*** DATA PROVIDED ***

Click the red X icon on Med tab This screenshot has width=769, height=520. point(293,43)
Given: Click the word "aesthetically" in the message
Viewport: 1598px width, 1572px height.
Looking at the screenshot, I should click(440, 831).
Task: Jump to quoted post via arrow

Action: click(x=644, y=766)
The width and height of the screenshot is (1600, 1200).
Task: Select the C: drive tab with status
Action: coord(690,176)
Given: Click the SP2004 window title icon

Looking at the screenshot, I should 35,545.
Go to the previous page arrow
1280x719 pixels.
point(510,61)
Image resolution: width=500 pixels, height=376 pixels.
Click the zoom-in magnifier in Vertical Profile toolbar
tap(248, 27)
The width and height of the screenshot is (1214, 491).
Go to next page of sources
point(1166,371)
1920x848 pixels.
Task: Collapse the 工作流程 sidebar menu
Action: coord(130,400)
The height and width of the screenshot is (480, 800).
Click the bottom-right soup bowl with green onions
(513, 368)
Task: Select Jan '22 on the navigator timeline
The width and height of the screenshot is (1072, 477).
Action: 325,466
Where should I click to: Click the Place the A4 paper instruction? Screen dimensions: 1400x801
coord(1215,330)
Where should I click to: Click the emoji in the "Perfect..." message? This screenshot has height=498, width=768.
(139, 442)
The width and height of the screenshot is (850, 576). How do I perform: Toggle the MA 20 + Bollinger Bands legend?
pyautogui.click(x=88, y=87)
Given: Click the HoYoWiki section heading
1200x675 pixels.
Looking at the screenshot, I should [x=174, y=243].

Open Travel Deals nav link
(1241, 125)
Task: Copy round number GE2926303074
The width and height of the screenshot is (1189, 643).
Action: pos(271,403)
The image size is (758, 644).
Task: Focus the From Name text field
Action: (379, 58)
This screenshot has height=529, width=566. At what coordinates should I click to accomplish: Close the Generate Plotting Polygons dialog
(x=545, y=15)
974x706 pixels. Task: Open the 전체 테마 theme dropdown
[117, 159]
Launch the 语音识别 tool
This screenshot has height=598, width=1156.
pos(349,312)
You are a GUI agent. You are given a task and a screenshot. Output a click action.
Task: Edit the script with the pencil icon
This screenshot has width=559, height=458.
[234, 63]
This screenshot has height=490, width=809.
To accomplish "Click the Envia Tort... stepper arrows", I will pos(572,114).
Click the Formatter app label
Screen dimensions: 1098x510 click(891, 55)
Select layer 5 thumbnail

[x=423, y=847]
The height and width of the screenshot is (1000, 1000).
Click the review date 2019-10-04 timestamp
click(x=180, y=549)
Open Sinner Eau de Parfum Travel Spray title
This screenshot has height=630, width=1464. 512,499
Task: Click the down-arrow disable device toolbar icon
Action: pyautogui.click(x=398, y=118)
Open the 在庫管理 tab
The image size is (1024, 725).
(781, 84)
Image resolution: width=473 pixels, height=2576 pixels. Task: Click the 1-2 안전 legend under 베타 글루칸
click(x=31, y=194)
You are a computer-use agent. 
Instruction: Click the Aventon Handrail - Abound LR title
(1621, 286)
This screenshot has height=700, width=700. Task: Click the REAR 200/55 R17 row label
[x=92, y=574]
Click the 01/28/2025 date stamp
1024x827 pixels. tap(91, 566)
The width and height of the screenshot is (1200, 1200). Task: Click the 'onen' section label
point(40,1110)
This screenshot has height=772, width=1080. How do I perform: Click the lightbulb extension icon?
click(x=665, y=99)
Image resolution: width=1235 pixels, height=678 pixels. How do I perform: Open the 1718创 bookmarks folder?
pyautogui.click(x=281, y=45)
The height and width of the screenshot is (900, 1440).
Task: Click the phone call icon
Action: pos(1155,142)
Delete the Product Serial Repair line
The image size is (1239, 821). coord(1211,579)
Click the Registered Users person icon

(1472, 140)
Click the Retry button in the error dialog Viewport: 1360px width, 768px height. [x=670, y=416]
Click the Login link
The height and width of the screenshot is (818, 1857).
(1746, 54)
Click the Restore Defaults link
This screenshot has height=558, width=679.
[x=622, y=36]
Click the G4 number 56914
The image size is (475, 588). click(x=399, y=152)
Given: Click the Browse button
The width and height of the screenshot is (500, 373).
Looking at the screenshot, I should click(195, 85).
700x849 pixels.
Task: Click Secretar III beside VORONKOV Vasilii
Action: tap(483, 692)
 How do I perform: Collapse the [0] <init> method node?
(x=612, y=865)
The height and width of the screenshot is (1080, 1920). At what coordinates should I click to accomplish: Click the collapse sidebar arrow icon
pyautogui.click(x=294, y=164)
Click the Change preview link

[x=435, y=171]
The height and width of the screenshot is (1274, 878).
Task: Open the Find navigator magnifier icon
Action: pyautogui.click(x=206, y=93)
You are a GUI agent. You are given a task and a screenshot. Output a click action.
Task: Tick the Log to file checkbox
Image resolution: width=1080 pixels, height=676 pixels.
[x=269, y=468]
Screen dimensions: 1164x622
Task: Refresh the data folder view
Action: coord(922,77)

*** End of DATA PROVIDED ***

Please give an exact copy of the lines above, beginning with the line containing "The width and height of the screenshot is (1214, 491)." and running through the line containing "The height and width of the screenshot is (1000, 1000).", and of no other lines.

The width and height of the screenshot is (1214, 491).
Go to next page of sources
point(1166,371)
1920x848 pixels.
Task: Collapse the 工作流程 sidebar menu
Action: coord(130,400)
The height and width of the screenshot is (480, 800).
Click the bottom-right soup bowl with green onions
(513, 368)
Task: Select Jan '22 on the navigator timeline
The width and height of the screenshot is (1072, 477).
Action: 325,466
Where should I click to: Click the Place the A4 paper instruction? Screen dimensions: 1400x801
coord(1215,330)
Where should I click to: Click the emoji in the "Perfect..." message? This screenshot has height=498, width=768.
(139, 442)
The width and height of the screenshot is (850, 576). How do I perform: Toggle the MA 20 + Bollinger Bands legend?
pyautogui.click(x=88, y=87)
Given: Click the HoYoWiki section heading
1200x675 pixels.
Looking at the screenshot, I should [x=174, y=243].

Open Travel Deals nav link
(1241, 125)
Task: Copy round number GE2926303074
The width and height of the screenshot is (1189, 643).
Action: pos(271,403)
The image size is (758, 644).
Task: Focus the From Name text field
Action: (379, 58)
This screenshot has height=529, width=566. At what coordinates should I click to accomplish: Close the Generate Plotting Polygons dialog
(x=545, y=15)
974x706 pixels. Task: Open the 전체 테마 theme dropdown
[117, 159]
Launch the 语音识别 tool
This screenshot has height=598, width=1156.
pos(349,312)
You are a GUI agent. You are given a task and a screenshot. Output a click action.
Task: Edit the script with the pencil icon
This screenshot has width=559, height=458.
[234, 63]
This screenshot has height=490, width=809.
To accomplish "Click the Envia Tort... stepper arrows", I will pos(572,114).
Click the Formatter app label
Screen dimensions: 1098x510 click(891, 55)
Select layer 5 thumbnail

[x=423, y=847]
The height and width of the screenshot is (1000, 1000).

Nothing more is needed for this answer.